Sometimes you may know that the information is in there, but you just can't get it out. In this case, it has been encoded properly and it also has been stored adequately. The problem is in gaining immediate access to it. This kind of difficulty in "retrieval" is a common cause of memory failure in people with epilepsy and many other neurological disturbances. Some retrieval problems might result from deficits in speed of access. If you are asked to remember something "on the spot" you may not be able to come up with it, but a few minutes later it comes to you. It is clear that the information was always there, but access to it was delayed. At times, access might become blocked altogether. Some form of distraction, like another piece of similar information, might get in the way of remembering.
Some people have trouble recalling things out of context. For example, you might not remember attending a certain party until you hear more details about it. Then you say, "Oh, you mean that party!" This shows that it is often difficult to retrieve episodes in isolation. Similar things can happen with words. You might not be able to come up with the word until you think about it in another form or meaning. A large part of successful memory functioning involves being able to generate a context for retrieval. Unfortunately, many people with epilepsy have subtle difficulties with problem-solving that might affect the ability to generate these contexts. In some cases, these people can't initiate a plan for remembering. In other cases, they might not be able to see the relationship between various contexts.
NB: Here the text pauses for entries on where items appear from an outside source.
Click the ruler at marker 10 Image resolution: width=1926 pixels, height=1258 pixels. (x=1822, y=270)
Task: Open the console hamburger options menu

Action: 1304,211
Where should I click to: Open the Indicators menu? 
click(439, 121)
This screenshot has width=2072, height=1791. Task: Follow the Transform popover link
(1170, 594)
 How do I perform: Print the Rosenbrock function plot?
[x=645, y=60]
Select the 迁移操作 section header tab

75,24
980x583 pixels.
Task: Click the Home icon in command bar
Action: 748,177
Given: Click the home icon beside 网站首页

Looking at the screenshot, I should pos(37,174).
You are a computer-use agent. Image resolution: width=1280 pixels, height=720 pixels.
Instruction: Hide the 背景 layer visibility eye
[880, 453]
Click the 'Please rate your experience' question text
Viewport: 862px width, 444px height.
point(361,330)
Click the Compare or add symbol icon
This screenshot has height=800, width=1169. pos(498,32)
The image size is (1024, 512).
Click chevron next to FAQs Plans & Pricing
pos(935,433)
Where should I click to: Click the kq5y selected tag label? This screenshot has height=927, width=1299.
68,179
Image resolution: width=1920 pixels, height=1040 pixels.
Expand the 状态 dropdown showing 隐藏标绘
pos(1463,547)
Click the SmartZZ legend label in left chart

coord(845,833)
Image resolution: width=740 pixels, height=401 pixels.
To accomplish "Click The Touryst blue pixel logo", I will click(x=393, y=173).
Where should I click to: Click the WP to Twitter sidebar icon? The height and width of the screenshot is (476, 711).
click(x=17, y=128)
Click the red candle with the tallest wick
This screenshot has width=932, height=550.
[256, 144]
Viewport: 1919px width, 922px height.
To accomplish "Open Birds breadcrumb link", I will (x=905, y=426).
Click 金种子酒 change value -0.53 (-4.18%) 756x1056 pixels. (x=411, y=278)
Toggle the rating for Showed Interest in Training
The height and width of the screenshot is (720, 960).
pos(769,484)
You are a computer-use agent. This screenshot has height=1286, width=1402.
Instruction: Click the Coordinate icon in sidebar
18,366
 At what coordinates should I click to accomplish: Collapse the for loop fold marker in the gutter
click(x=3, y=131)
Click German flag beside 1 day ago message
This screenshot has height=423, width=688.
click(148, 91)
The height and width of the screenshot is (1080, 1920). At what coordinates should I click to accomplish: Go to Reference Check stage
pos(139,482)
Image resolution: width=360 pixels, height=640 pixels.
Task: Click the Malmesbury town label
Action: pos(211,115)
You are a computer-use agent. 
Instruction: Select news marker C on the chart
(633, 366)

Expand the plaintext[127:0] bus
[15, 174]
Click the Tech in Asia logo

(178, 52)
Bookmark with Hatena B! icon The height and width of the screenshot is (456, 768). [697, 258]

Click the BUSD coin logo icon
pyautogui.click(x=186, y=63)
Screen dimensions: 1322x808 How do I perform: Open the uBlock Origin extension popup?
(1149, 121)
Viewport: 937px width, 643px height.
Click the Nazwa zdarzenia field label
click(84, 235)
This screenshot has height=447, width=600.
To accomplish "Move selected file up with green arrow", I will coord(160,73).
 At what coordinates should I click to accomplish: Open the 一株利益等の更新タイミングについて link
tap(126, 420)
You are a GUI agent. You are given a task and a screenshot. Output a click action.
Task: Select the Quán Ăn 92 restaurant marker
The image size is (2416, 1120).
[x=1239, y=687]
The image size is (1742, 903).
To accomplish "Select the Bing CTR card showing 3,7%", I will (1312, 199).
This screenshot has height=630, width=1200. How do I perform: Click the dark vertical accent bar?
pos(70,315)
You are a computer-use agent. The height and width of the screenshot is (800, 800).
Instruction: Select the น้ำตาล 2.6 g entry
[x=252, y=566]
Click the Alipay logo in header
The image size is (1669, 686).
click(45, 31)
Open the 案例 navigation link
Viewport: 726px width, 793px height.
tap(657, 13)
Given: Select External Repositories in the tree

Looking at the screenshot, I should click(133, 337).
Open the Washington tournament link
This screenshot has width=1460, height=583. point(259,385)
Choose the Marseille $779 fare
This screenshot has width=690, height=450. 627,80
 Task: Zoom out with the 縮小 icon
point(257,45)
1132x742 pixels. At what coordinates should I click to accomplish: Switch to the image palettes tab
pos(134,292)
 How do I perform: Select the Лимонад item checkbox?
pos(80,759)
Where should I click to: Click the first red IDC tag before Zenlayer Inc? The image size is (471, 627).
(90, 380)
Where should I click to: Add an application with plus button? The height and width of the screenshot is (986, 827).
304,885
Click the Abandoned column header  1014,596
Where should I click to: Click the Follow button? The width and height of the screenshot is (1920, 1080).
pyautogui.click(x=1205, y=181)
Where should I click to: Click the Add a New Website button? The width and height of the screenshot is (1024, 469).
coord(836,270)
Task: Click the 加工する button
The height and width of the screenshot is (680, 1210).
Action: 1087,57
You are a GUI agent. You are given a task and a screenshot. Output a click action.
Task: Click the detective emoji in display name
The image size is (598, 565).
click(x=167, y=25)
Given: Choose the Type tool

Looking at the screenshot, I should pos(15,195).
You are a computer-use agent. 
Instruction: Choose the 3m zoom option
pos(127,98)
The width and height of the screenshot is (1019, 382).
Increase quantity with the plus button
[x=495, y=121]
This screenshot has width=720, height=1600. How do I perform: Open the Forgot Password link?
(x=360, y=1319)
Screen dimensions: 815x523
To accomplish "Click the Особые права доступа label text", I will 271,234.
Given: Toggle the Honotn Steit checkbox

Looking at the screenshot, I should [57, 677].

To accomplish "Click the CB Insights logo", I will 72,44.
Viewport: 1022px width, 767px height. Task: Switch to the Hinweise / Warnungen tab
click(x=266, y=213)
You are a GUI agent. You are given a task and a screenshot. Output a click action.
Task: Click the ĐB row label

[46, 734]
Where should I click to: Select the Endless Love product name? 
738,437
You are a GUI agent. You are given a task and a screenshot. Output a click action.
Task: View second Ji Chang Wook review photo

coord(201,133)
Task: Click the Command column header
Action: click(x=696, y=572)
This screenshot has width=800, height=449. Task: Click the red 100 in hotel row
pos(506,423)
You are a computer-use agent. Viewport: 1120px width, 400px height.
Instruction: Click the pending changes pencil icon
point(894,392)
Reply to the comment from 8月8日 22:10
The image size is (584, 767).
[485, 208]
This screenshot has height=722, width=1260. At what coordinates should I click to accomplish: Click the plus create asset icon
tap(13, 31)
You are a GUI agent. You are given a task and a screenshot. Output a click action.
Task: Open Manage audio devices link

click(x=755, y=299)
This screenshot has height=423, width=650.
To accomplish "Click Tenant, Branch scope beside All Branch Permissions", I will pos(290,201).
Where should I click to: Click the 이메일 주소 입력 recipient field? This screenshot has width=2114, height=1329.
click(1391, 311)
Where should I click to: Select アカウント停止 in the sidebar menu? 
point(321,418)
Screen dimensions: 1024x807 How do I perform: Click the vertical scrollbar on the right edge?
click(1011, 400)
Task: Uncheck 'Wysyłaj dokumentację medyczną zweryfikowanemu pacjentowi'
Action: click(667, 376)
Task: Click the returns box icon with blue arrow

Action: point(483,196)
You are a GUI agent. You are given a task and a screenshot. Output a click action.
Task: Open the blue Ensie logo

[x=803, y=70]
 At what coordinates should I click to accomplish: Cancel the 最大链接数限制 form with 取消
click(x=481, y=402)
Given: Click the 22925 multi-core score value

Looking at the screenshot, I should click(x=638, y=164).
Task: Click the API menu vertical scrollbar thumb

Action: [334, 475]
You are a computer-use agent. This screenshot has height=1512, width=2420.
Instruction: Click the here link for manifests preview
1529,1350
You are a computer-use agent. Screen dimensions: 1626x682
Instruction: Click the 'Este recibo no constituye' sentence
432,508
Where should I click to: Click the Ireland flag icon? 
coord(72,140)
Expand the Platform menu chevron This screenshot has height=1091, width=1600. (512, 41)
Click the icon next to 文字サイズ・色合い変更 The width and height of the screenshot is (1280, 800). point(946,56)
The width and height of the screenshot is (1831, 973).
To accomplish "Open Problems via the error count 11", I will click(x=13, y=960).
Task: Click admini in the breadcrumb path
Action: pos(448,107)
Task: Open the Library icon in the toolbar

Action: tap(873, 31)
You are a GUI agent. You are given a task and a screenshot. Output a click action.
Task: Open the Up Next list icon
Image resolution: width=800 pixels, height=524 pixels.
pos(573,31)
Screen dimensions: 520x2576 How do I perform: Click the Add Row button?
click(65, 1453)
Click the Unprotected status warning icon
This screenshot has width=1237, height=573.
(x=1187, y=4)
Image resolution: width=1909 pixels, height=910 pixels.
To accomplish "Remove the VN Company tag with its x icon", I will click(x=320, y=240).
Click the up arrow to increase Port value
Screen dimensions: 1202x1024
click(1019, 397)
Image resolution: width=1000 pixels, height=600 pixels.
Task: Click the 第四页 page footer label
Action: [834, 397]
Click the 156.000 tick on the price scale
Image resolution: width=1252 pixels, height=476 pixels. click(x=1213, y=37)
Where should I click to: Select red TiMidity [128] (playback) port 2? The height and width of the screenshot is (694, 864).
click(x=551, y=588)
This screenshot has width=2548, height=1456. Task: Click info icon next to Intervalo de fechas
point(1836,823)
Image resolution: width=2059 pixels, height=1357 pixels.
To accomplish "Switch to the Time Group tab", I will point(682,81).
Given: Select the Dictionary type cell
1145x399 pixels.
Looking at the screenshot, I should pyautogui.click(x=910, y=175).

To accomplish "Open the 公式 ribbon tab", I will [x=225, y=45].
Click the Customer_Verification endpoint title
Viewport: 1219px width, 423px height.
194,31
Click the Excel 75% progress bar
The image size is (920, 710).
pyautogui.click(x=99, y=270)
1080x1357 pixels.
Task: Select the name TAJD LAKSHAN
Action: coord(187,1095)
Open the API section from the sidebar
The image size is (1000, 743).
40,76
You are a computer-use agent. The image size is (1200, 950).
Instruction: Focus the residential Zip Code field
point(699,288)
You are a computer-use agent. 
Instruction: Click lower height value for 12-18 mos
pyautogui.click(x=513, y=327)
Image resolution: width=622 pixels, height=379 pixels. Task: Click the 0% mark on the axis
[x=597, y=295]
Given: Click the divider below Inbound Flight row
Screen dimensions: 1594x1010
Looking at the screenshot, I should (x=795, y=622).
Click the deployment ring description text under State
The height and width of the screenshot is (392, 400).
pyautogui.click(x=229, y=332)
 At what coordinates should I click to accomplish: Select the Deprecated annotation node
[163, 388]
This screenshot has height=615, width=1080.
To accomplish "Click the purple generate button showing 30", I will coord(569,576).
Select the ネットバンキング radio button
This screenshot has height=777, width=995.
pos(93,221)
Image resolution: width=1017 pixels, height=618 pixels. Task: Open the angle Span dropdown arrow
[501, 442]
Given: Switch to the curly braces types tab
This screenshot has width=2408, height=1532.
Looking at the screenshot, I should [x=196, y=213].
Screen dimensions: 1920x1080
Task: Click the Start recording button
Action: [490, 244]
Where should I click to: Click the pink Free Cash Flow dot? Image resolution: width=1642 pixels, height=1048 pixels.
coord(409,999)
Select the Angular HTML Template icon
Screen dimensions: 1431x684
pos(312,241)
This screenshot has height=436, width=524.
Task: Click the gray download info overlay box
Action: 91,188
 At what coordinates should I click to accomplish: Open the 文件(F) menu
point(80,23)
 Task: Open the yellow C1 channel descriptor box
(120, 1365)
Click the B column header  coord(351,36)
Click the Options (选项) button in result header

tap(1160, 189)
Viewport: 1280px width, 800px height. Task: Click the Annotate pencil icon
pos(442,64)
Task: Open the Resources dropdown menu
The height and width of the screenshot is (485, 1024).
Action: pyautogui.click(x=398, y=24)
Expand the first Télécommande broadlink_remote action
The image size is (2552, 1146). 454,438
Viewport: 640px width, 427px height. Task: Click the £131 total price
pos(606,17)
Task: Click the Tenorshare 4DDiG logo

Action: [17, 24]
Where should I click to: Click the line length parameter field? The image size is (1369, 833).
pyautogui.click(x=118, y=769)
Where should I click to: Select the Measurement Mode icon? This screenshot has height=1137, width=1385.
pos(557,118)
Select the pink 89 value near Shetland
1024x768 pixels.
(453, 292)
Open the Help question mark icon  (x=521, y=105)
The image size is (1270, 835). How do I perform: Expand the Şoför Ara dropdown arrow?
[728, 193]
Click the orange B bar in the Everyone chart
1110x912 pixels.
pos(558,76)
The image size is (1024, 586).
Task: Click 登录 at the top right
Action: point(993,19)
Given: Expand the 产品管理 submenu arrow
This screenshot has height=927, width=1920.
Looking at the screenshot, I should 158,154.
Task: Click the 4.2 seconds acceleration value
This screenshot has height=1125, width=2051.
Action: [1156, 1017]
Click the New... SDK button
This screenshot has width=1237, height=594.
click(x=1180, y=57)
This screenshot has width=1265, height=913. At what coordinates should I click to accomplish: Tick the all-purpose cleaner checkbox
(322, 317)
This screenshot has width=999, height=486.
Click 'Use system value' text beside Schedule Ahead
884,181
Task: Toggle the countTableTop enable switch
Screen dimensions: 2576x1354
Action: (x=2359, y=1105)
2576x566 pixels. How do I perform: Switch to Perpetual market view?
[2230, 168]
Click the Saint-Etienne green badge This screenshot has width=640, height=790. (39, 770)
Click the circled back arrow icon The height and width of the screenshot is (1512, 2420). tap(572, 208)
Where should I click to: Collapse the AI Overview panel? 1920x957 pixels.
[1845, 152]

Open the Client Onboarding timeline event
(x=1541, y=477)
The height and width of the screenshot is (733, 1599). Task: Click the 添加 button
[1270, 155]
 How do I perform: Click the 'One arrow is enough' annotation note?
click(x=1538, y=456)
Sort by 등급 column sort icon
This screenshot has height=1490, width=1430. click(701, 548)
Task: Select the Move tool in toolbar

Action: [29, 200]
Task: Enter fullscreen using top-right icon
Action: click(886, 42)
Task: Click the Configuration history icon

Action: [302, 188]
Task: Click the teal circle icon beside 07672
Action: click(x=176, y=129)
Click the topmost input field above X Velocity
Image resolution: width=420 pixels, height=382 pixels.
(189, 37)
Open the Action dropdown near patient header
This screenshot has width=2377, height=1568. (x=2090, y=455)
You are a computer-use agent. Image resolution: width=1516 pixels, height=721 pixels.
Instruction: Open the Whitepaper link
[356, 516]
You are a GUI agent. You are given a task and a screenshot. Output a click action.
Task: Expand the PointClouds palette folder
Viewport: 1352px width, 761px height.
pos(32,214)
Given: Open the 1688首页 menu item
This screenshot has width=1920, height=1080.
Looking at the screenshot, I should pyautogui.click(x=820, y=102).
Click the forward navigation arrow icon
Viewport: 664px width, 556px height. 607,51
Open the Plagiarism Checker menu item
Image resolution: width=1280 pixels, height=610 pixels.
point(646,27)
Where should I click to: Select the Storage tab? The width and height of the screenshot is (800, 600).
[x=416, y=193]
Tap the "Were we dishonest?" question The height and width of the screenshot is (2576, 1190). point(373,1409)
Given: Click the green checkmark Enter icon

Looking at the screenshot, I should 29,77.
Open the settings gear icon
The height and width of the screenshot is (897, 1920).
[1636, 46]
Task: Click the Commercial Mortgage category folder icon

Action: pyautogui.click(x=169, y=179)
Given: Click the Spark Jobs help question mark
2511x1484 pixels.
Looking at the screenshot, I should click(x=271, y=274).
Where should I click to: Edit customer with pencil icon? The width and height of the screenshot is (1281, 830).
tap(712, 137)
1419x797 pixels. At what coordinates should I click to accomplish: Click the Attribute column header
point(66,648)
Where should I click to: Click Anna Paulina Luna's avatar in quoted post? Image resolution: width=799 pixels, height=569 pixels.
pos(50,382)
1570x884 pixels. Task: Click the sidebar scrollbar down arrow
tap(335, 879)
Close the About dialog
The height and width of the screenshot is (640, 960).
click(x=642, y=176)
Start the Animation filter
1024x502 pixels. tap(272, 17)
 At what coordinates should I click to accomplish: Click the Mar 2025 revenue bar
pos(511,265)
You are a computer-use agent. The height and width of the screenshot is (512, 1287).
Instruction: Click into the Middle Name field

Epilepsy has significant effects on retrieval from declarative memory, the kind that we process consciously. You may have difficulty in retrieving episodes or events that happened to you, and also have difficult in retrieving what scientists call "semantic information"-words or facts in general knowledge. Just as problems with encoding are often the result of a problem with attention, this kind of failure in retrieval also may actually be due to a difficulty with attention or can be due to higher-order cognitive deficits in areas such as organization and sequencing. The kind of problems with word retrieval (also called "word finding") that many people with epilepsy report may occur because of memory impairment, or they may occur because of a disturbance in language functions.
The important thing to remember is that what we commonly refer to as a problem with memory often is the result of problems with a number of underlying processes that can be affected by factors associated with epilepsy.